[EXERCISE DESCRIPTION] Where a line contains the word "heading", copy that line from the records below.

[Source data]
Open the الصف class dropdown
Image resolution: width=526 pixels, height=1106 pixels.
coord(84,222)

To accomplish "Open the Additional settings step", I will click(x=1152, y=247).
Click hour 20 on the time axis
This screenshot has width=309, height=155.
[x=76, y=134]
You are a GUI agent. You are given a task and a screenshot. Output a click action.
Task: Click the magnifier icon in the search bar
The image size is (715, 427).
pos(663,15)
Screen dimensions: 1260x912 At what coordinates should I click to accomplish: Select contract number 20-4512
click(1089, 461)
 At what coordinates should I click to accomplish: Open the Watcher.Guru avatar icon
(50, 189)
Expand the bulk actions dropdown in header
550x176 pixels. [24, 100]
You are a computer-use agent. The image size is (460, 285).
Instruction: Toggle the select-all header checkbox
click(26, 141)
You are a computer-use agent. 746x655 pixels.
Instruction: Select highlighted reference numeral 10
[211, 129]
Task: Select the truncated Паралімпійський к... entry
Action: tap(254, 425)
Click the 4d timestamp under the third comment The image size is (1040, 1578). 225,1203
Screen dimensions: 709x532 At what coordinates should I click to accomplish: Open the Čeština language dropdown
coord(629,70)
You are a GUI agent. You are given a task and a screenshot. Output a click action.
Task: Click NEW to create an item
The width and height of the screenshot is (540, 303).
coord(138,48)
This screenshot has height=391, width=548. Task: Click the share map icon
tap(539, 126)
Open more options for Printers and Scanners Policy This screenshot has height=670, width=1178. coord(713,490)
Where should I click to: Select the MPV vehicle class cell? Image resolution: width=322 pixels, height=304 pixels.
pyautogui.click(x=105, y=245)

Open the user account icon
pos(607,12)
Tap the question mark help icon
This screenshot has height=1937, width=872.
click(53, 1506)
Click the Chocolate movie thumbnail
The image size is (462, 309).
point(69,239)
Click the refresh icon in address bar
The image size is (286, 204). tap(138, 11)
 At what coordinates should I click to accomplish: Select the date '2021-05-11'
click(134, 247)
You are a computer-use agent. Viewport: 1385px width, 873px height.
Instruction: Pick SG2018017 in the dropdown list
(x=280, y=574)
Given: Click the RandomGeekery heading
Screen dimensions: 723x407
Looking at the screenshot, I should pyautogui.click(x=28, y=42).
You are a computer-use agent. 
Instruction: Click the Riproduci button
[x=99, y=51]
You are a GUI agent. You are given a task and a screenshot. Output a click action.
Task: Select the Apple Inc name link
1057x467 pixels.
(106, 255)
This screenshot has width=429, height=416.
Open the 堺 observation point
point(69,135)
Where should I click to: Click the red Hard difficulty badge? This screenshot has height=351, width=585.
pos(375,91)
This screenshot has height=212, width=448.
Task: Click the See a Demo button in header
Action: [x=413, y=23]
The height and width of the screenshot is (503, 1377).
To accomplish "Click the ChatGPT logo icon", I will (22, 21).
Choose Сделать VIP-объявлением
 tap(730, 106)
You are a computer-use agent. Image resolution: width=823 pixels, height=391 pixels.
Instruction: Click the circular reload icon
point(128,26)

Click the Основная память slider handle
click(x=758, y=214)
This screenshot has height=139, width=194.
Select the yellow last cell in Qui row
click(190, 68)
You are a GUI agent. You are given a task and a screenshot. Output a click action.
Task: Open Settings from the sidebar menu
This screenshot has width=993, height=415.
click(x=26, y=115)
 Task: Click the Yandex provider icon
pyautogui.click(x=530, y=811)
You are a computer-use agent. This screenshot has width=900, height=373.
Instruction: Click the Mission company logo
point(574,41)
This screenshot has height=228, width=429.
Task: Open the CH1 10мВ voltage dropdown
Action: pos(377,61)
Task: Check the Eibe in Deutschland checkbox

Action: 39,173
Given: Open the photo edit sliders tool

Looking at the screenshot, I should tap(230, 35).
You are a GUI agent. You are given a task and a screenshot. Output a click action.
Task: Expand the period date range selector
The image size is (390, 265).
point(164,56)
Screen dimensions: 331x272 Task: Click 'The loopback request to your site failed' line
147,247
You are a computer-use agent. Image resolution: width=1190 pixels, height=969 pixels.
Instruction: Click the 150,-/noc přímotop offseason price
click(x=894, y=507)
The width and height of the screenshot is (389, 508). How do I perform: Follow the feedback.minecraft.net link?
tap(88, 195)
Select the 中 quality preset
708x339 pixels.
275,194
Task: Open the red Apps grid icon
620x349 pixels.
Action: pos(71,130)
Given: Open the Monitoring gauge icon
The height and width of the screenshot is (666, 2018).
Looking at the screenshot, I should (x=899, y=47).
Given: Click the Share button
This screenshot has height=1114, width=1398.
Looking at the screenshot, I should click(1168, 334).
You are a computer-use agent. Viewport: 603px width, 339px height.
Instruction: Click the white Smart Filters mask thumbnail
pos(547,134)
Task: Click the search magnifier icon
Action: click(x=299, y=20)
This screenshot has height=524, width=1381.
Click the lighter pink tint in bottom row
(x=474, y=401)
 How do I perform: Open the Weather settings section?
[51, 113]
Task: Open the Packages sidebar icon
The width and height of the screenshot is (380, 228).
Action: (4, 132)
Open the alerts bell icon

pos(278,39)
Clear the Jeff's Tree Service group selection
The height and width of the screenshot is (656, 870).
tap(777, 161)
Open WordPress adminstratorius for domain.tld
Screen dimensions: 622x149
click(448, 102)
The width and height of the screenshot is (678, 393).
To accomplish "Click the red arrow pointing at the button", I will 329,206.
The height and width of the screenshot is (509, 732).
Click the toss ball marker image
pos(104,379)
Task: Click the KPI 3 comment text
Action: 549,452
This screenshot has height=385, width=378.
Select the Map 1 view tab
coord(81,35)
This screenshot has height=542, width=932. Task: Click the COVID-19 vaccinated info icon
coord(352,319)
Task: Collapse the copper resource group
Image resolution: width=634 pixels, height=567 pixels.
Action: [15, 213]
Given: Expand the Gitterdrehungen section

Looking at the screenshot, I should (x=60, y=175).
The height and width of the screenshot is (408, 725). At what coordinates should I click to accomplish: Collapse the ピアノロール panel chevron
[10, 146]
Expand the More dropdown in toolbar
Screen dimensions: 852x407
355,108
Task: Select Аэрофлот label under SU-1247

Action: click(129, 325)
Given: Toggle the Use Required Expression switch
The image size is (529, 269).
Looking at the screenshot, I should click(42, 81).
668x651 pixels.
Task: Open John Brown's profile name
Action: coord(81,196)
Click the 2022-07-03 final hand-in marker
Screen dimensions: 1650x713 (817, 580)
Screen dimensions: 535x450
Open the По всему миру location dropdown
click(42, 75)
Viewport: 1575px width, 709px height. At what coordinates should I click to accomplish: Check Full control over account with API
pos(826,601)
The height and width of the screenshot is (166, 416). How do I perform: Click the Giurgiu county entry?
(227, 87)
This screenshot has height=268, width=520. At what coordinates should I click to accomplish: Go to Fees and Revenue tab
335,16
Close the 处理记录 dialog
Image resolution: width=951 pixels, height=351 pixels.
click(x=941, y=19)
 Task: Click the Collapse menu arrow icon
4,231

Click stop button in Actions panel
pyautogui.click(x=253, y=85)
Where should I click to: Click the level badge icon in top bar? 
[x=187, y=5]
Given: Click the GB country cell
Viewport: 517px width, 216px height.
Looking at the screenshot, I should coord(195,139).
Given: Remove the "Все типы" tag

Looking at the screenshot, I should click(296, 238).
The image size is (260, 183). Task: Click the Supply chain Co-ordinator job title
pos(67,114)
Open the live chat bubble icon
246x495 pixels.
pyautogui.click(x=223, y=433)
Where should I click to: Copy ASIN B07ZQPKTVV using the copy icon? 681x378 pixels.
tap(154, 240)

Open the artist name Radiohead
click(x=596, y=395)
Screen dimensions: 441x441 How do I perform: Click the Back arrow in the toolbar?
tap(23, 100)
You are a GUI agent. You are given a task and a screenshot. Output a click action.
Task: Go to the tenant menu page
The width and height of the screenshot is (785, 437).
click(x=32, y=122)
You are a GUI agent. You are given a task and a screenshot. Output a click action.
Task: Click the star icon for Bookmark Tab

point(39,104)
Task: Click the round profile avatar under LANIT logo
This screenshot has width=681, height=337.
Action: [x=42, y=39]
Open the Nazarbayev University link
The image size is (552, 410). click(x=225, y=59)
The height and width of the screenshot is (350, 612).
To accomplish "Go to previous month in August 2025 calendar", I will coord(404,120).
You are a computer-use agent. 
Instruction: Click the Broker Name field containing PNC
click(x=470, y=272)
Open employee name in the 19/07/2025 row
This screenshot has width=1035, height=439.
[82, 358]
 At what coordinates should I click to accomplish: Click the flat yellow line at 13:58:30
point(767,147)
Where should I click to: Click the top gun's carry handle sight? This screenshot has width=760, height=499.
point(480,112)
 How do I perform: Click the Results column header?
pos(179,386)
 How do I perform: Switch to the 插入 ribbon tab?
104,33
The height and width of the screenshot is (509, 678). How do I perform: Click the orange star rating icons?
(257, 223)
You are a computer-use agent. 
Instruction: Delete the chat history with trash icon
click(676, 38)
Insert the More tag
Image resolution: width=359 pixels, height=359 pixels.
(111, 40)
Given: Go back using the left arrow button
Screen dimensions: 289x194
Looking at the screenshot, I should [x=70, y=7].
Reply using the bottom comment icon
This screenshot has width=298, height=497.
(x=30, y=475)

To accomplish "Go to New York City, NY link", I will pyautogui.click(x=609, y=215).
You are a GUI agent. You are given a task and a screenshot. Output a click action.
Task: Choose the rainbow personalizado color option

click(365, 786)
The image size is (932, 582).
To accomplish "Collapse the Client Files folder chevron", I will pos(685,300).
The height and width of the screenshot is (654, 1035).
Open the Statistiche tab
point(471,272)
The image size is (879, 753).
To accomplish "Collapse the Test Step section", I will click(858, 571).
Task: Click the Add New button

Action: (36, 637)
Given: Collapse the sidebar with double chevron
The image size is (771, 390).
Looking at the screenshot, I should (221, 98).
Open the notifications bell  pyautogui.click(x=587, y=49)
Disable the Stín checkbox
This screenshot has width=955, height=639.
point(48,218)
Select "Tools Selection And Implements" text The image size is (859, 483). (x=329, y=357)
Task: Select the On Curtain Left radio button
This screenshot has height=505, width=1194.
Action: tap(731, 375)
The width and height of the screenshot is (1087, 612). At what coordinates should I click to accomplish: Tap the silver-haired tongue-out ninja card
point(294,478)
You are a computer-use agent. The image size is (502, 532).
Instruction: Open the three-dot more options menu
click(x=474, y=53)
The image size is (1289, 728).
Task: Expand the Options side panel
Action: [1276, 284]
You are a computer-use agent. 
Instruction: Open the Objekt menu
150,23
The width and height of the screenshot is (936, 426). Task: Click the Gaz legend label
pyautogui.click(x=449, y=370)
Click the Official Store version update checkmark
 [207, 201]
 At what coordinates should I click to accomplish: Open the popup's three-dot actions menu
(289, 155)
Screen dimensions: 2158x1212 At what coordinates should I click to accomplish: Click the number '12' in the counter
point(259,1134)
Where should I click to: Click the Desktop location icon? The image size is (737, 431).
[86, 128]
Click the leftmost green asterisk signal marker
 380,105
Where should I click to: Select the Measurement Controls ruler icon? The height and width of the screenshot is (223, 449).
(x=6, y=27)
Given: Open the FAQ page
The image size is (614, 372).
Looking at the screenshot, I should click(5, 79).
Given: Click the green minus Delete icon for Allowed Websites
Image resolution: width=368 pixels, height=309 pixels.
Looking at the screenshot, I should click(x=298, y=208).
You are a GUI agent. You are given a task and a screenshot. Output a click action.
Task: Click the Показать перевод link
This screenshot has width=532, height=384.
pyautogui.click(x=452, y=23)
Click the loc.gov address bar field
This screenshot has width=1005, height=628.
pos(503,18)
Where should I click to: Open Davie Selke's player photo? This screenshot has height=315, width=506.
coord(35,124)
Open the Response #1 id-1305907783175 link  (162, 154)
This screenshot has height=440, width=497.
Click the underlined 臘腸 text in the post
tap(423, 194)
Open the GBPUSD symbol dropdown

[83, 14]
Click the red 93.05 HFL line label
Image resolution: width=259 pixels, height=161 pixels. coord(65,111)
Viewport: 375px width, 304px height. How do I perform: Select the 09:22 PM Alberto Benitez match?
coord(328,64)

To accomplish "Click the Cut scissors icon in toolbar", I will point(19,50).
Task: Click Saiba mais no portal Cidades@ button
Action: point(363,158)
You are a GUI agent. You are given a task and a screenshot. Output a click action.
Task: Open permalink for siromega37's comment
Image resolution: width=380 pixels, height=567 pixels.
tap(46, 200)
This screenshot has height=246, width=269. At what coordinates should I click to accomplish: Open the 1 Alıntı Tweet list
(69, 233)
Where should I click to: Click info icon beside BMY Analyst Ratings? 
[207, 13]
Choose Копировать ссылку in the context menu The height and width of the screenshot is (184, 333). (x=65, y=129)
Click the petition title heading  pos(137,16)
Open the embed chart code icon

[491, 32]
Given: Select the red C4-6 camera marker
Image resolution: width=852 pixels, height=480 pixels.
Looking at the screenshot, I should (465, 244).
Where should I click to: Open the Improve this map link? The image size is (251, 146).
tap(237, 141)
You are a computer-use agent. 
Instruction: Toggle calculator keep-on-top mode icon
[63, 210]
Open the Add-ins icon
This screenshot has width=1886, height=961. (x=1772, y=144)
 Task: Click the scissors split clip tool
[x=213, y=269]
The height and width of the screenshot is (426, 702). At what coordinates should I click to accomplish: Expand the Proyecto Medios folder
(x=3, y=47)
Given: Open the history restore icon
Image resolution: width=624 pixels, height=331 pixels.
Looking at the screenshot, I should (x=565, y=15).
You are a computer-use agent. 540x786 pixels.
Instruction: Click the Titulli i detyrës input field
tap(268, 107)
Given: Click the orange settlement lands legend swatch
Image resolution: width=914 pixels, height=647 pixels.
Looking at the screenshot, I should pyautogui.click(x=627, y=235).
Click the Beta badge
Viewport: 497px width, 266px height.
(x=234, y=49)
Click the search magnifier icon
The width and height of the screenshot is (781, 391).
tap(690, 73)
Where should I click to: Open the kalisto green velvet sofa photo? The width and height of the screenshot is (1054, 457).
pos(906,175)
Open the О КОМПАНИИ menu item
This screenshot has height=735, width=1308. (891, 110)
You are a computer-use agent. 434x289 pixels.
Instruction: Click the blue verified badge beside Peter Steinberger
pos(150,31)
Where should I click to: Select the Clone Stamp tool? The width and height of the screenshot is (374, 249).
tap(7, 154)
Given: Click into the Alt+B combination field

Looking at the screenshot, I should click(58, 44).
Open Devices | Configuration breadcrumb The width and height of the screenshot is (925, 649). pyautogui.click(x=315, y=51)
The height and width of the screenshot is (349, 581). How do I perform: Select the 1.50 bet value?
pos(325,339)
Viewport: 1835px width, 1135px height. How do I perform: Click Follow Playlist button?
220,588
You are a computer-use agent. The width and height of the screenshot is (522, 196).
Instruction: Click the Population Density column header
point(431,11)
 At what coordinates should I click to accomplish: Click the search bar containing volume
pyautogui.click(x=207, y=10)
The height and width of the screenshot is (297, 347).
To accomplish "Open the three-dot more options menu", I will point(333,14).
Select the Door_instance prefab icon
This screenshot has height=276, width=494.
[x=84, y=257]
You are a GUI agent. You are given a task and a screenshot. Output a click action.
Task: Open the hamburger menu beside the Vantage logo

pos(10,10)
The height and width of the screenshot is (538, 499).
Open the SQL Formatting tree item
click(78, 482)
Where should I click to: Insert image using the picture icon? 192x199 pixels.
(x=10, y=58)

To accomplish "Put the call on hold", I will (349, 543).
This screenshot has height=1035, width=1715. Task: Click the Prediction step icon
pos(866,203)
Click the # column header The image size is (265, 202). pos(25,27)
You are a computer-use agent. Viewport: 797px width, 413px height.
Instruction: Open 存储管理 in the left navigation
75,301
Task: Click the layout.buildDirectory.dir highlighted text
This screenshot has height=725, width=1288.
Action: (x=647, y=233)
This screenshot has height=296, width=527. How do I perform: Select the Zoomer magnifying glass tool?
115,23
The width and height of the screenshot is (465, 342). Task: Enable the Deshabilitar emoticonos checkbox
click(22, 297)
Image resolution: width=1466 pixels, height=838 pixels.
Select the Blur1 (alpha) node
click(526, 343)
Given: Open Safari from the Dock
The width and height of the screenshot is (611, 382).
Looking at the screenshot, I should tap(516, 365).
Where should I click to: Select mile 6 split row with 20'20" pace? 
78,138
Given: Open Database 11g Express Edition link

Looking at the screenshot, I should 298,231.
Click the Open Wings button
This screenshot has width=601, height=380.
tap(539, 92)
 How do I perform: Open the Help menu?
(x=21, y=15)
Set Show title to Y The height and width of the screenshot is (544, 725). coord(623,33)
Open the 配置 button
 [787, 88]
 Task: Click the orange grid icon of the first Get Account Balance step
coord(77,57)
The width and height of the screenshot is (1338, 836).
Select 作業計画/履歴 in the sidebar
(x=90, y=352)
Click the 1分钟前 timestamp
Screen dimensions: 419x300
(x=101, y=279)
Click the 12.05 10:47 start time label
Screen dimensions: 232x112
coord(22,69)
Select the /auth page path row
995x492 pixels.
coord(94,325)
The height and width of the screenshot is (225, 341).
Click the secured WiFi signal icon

[RESPONSE AREA]
Given: Click the RandomGeekery heading
Click the petition title heading  pos(137,16)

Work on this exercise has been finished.